Simplify (((a-3)a+3)/(a^2-1))÷((a+2)/(a-3))

Answer

**step1** Understanding the Problem

The problem asks us to simplify a complex rational algebraic expression. This expression involves variables and requires the fundamental operations of simplifying terms, factoring, and then performing division and multiplication of algebraic fractions.

**step2** Simplifying the first numerator

First, we begin by simplifying the expression found in the numerator of the first fraction.
The expression is $$ (a-3)a+3 $$.
We apply the distributive property by multiplying 'a' by each term inside the parentheses:
$$ a \times a - 3 \times a + 3 $$
This simplifies to:
$$ a^2 - 3a + 3 $$
Thus, the simplified form of the first numerator is $$ a^2 - 3a + 3 $$.

**step3** Factoring the first denominator

Next, we proceed to factor the expression in the denominator of the first fraction.
The expression is $$ a^2 - 1 $$.
This is a special algebraic form known as the "difference of squares," which factors into the product of two binomials:
$$ (a-1)(a+1) $$
Therefore, the factored form of the first denominator is $$ (a-1)(a+1) $$.

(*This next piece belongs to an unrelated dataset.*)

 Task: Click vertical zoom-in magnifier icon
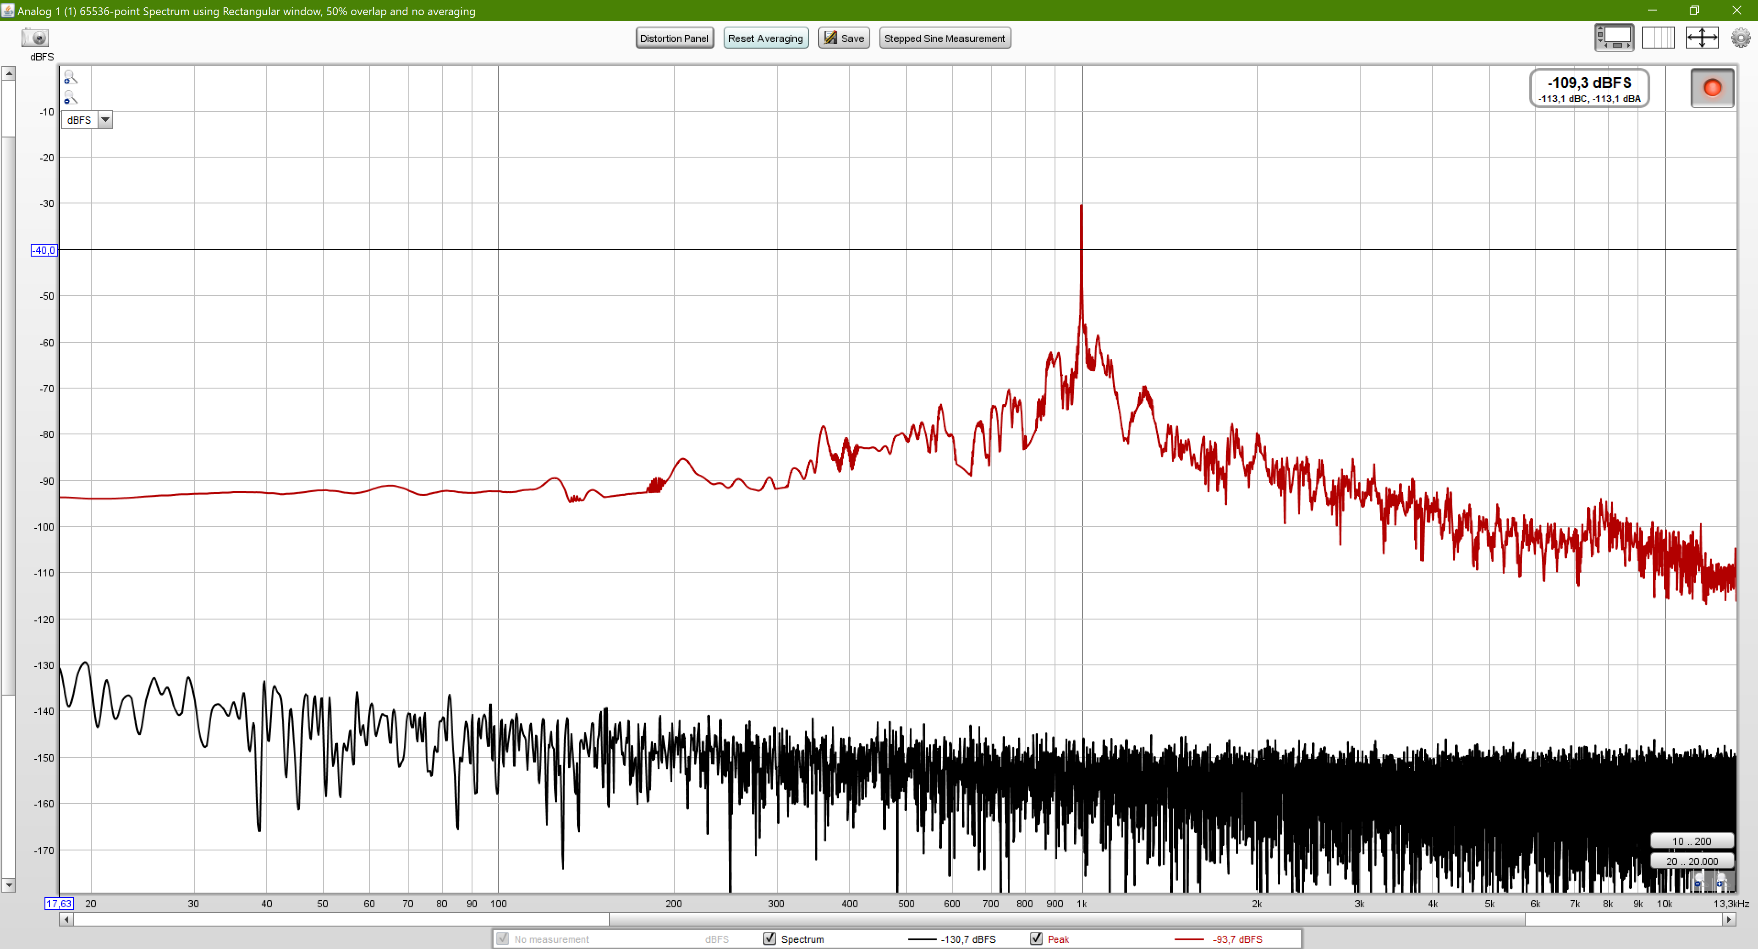click(x=70, y=77)

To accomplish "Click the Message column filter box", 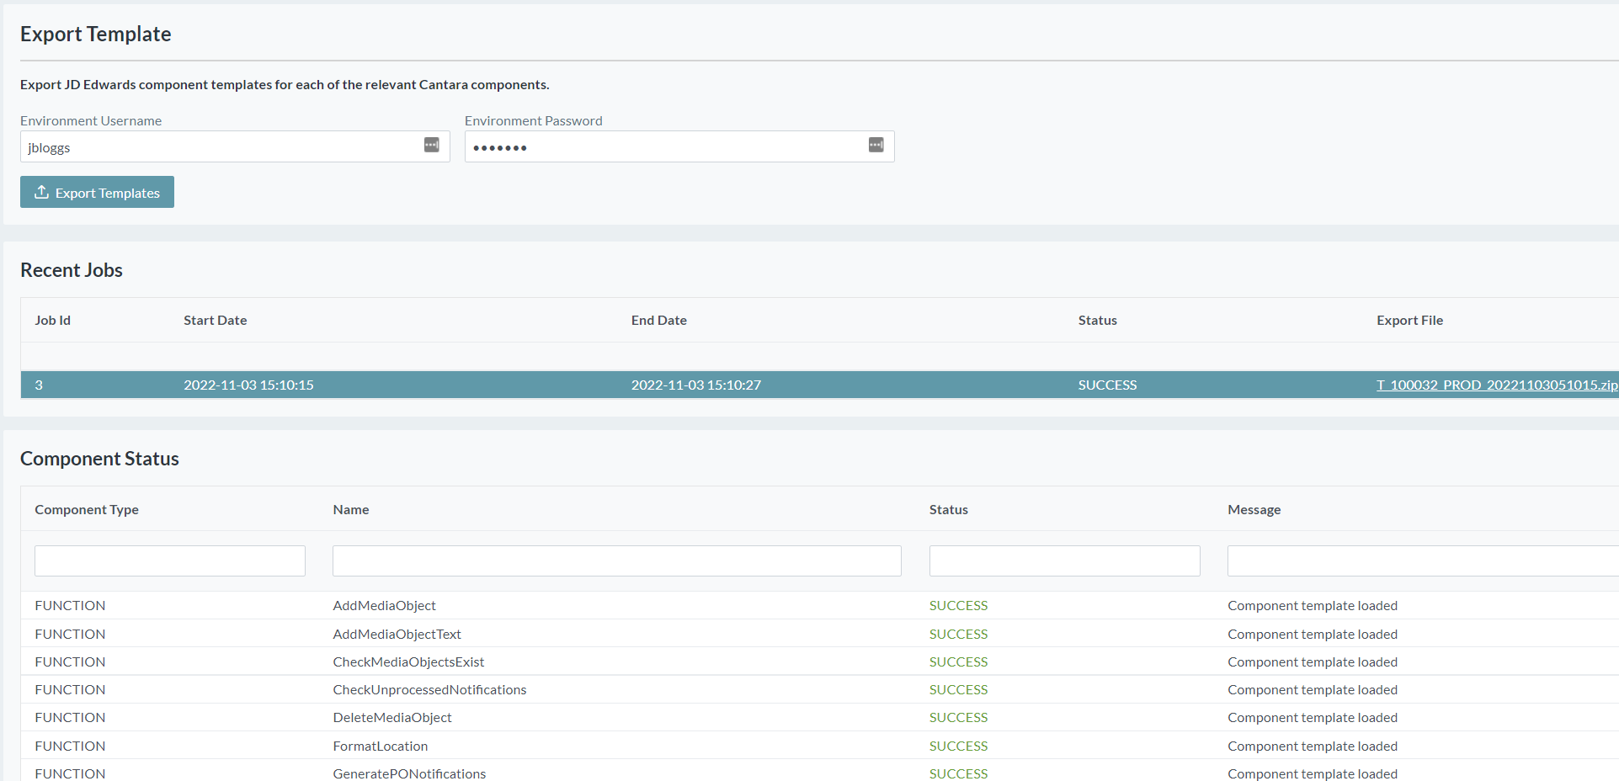I will (1421, 561).
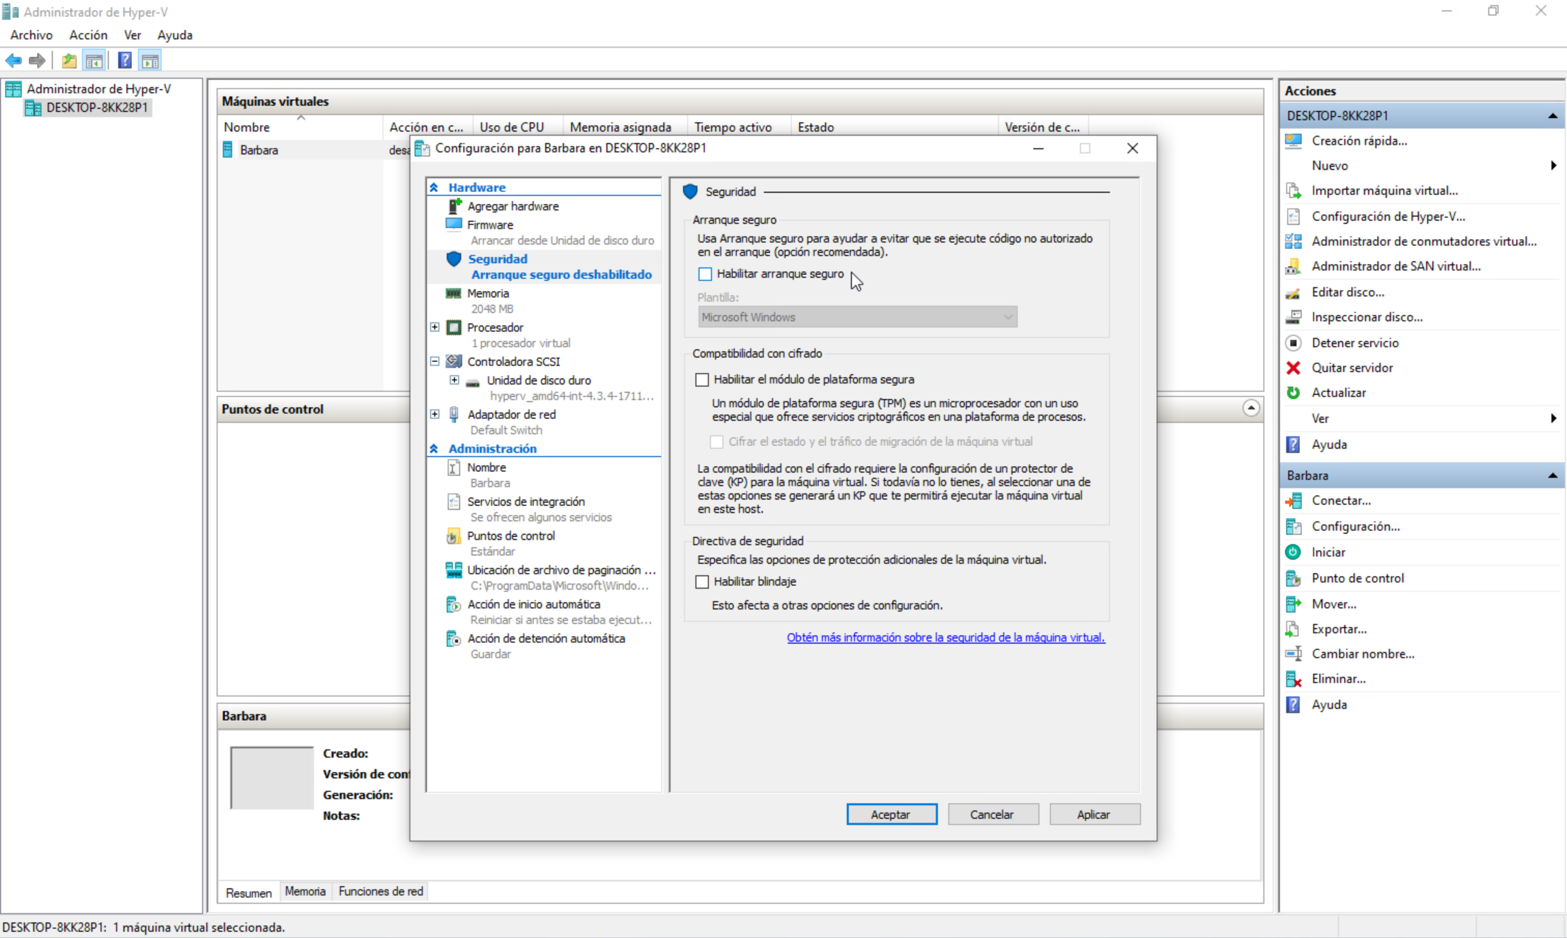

**step4** Rewriting the expression

Now, we incorporate our simplified numerator and factored denominator back into the original expression.
The original expression given was:
$$ \frac{((a-3)a+3)}{(a^2-1)} \div \frac{(a+2)}{(a-3)} $$
After performing the simplifications and factoring from the previous steps, the expression transforms into:
$$ \frac{(a^2 - 3a + 3)}{((a-1)(a+1))} \div \frac{(a+2)}{(a-3)} $$

**step5** Converting division to multiplication

To perform division with fractions, we use the rule that dividing by a fraction is equivalent to multiplying by its reciprocal. The reciprocal of the second fraction, $$ \frac{(a+2)}{(a-3)} $$, is obtained by flipping it upside down, which gives us $$ \frac{(a-3)}{(a+2)} $$.
Applying this rule, the expression changes from division to multiplication:
$$ \frac{(a^2 - 3a + 3)}{((a-1)(a+1))} \times \frac{(a-3)}{(a+2)} $$

**step6** Multiplying the numerators and denominators

In this step, we multiply the numerators together to form the new numerator, and multiply the denominators together to form the new denominator.
The product of the numerators is:
$$ (a^2 - 3a + 3)(a-3) $$
The product of the denominators is:
$$ (a-1)(a+1)(a+2) $$
So, the combined expression is:
$$ \frac{(a^2 - 3a + 3)(a-3)}{(a-1)(a+1)(a+2)} $$

**step7** Expanding the numerator

To further simplify, we expand the product of the two binomials in the numerator:
$$ (a^2 - 3a + 3)(a-3) $$
We multiply each term in the first parenthesis by each term in the second:
$$ a^2(a-3) - 3a(a-3) + 3(a-3) $$
$$ = (a^3 - 3a^2) - (3a^2 - 9a) + (3a - 9) $$
$$ = a^3 - 3a^2 - 3a^2 + 9a + 3a - 9 $$
Combining like terms, the expanded numerator becomes:
$$ a^3 - 6a^2 + 12a - 9 $$

**step8** Expanding the denominator

Next, we expand the product of the three binomials in the denominator:
$$ (a-1)(a+1)(a+2) $$
First, we multiply the first two terms, which is a difference of squares:
$$ (a-1)(a+1) = a^2 - 1 $$
Now, multiply this result by the remaining term:
$$ (a^2 - 1)(a+2) $$
$$ = a^2(a+2) - 1(a+2) $$
$$ = a^3 + 2a^2 - a - 2 $$
The expanded denominator is $$ a^3 + 2a^2 - a - 2 $$.

**step9** Final Simplified Form

By combining the fully expanded numerator and denominator, we arrive at the final simplified algebraic expression:
$$ \frac{a^3 - 6a^2 + 12a - 9}{a^3 + 2a^2 - a - 2} $$
We have checked for any common factors between the numerator and denominator that could be canceled out, but there are none. The quadratic factor $$ a^2 - 3a + 3 $$ in the numerator does not have real roots, preventing further simplification through cancellation with the linear factors in the denominator.